### Your task
Among the entries below, only the lines starting at the one with "You are a computer-use agent. Viewport: 239px" and ending at the one with "The height and width of the screenshot is (548, 868).", both included, are to be printed exactly.

Top of Provided information

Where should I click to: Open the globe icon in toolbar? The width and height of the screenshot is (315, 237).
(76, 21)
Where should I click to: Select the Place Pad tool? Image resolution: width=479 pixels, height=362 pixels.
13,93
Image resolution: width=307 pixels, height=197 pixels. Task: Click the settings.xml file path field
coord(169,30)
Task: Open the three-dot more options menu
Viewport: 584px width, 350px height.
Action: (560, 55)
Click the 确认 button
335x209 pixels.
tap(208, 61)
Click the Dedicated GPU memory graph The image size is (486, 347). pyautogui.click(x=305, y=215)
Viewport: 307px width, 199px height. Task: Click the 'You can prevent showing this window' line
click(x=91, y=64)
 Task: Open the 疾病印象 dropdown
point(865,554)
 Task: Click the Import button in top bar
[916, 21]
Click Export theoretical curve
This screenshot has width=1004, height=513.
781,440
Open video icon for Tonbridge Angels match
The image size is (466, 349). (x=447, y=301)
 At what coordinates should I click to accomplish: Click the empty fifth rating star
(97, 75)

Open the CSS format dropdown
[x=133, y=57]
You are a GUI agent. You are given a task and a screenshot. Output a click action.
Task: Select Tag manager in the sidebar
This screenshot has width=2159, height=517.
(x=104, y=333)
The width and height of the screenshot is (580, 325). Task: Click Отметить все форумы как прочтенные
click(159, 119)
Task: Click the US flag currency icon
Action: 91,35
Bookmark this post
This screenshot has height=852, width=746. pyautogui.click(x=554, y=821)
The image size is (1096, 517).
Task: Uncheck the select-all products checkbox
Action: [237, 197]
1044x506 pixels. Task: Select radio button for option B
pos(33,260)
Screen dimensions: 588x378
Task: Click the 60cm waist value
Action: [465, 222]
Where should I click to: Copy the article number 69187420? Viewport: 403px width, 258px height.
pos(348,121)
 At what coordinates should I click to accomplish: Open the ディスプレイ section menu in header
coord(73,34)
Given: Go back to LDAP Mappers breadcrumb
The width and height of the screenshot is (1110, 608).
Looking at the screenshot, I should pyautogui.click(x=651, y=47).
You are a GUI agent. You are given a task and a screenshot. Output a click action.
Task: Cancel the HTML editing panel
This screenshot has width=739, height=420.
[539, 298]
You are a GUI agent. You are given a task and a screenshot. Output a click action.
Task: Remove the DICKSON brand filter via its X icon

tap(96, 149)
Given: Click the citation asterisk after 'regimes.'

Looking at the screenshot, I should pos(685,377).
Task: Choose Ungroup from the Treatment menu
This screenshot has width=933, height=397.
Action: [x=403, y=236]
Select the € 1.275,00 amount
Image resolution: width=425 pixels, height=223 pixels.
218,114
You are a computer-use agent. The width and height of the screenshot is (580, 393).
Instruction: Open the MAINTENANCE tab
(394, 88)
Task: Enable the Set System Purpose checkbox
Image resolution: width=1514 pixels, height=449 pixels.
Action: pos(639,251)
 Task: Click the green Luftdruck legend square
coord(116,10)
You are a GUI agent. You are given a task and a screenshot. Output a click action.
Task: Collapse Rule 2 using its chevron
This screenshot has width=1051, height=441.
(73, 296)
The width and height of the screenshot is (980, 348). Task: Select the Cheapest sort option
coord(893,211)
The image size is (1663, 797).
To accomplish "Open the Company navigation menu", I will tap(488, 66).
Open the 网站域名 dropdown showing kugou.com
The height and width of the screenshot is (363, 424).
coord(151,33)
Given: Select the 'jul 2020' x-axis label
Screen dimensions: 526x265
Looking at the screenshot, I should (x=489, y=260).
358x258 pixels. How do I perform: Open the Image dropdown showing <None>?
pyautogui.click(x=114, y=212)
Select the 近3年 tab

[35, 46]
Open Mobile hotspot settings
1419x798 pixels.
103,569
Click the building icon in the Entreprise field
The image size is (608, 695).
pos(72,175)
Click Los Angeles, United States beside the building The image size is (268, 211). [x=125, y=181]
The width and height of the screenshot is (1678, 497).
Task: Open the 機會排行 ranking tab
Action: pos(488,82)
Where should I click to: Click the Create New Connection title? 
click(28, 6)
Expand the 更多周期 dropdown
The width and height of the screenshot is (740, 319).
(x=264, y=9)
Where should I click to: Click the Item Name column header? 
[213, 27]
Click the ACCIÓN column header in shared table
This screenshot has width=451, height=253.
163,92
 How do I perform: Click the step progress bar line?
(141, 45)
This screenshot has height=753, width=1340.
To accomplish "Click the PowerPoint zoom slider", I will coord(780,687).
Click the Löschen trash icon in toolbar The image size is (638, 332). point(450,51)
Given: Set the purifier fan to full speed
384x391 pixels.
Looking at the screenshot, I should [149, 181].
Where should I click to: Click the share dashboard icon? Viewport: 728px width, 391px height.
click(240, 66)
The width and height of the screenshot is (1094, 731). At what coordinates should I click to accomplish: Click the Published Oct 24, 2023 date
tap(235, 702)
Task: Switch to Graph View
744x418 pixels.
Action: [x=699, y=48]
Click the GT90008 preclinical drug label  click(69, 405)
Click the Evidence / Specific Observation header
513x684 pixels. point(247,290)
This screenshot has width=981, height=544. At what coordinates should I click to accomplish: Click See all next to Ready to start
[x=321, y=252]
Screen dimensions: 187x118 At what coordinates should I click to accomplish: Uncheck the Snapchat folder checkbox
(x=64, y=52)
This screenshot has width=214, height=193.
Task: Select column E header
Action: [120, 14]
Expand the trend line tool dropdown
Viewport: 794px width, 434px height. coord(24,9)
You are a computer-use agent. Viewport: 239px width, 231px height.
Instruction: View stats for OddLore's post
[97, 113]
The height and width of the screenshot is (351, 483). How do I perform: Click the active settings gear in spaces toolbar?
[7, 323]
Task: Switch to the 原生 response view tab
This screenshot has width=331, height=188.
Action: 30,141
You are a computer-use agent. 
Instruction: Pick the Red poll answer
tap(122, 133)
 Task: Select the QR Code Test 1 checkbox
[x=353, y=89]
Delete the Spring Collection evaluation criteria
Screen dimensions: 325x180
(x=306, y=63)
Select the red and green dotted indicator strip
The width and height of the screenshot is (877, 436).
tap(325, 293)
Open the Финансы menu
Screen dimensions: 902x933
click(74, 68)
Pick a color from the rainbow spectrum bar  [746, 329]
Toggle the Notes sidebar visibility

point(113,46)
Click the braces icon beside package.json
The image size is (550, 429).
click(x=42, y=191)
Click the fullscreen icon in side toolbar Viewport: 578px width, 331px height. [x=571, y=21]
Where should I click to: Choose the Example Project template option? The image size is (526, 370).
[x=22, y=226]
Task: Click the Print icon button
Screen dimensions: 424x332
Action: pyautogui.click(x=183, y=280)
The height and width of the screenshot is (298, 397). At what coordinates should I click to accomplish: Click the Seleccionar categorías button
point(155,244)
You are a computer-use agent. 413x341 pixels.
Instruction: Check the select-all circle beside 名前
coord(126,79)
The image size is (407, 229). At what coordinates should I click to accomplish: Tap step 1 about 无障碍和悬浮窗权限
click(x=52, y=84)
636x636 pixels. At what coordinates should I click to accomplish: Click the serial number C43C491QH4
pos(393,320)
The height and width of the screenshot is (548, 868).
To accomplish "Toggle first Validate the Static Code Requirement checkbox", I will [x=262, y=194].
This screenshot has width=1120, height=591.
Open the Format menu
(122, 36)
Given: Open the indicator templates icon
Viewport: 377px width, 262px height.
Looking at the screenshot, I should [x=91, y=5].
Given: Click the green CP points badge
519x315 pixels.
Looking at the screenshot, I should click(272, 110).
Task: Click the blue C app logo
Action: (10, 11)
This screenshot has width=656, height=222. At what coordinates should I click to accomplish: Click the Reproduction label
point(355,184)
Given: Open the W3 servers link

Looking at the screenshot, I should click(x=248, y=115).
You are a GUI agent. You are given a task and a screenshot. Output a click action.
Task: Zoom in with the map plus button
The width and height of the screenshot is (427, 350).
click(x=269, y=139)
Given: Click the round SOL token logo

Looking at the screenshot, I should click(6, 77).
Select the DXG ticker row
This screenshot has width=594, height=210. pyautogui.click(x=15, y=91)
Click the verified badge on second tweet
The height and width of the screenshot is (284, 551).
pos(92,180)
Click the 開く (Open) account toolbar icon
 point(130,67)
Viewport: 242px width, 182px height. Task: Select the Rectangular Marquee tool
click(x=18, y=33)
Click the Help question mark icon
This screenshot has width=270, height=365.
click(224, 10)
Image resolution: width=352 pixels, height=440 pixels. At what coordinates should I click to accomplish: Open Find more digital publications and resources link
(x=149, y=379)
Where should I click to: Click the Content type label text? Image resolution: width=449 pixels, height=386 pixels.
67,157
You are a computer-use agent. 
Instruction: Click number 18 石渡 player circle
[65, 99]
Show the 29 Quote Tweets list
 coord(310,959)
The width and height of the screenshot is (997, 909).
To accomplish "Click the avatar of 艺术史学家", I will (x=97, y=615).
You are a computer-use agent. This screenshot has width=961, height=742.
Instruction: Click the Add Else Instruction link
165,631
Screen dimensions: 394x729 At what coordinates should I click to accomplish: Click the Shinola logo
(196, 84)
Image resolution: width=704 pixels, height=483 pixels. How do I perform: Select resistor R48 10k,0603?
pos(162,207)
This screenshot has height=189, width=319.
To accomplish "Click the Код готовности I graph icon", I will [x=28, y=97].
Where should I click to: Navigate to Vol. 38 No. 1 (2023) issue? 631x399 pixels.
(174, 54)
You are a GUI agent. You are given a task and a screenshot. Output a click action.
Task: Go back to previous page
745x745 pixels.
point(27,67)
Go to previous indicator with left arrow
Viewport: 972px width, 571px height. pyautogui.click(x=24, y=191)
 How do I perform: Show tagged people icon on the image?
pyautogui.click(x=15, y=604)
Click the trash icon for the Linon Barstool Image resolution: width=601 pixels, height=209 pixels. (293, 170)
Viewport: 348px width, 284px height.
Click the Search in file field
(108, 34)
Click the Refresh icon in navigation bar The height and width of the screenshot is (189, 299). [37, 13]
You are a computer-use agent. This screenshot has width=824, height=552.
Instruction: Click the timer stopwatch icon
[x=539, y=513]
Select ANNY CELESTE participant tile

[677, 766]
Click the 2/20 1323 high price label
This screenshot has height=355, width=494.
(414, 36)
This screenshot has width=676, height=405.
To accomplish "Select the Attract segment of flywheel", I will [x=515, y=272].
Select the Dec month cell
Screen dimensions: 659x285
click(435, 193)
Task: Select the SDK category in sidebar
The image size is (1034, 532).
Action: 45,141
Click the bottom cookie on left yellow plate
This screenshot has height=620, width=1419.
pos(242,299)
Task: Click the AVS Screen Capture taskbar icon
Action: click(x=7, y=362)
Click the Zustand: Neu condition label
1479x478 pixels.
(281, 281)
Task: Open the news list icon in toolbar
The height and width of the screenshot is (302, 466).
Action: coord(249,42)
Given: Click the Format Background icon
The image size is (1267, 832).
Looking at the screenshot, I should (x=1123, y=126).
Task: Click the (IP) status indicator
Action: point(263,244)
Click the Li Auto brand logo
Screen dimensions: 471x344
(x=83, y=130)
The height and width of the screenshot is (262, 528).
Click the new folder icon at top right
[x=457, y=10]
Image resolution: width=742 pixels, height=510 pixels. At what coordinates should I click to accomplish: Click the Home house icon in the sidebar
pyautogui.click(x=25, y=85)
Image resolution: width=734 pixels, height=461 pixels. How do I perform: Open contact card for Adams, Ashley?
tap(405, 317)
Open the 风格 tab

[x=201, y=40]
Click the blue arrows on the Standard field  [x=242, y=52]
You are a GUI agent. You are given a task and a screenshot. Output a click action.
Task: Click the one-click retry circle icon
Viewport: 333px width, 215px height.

Bottom of Provided information

### Answer to the exercise
You are a computer-use agent. Viewport: 239px width, 231px height.
Instruction: View stats for OddLore's post
[97, 113]
The height and width of the screenshot is (351, 483). How do I perform: Click the active settings gear in spaces toolbar?
[7, 323]
Task: Switch to the 原生 response view tab
This screenshot has width=331, height=188.
Action: 30,141
You are a computer-use agent. 
Instruction: Pick the Red poll answer
tap(122, 133)
 Task: Select the QR Code Test 1 checkbox
[x=353, y=89]
Delete the Spring Collection evaluation criteria
Screen dimensions: 325x180
(x=306, y=63)
Select the red and green dotted indicator strip
The width and height of the screenshot is (877, 436).
tap(325, 293)
Open the Финансы menu
Screen dimensions: 902x933
click(74, 68)
Pick a color from the rainbow spectrum bar  [746, 329]
Toggle the Notes sidebar visibility

point(113,46)
Click the braces icon beside package.json
The image size is (550, 429).
click(x=42, y=191)
Click the fullscreen icon in side toolbar Viewport: 578px width, 331px height. [x=571, y=21]
Where should I click to: Choose the Example Project template option? The image size is (526, 370).
[x=22, y=226]
Task: Click the Print icon button
Screen dimensions: 424x332
Action: pyautogui.click(x=183, y=280)
The height and width of the screenshot is (298, 397). At what coordinates should I click to accomplish: Click the Seleccionar categorías button
point(155,244)
You are a computer-use agent. 413x341 pixels.
Instruction: Check the select-all circle beside 名前
coord(126,79)
The image size is (407, 229). At what coordinates should I click to accomplish: Tap step 1 about 无障碍和悬浮窗权限
click(x=52, y=84)
636x636 pixels. At what coordinates should I click to accomplish: Click the serial number C43C491QH4
pos(393,320)
The height and width of the screenshot is (548, 868).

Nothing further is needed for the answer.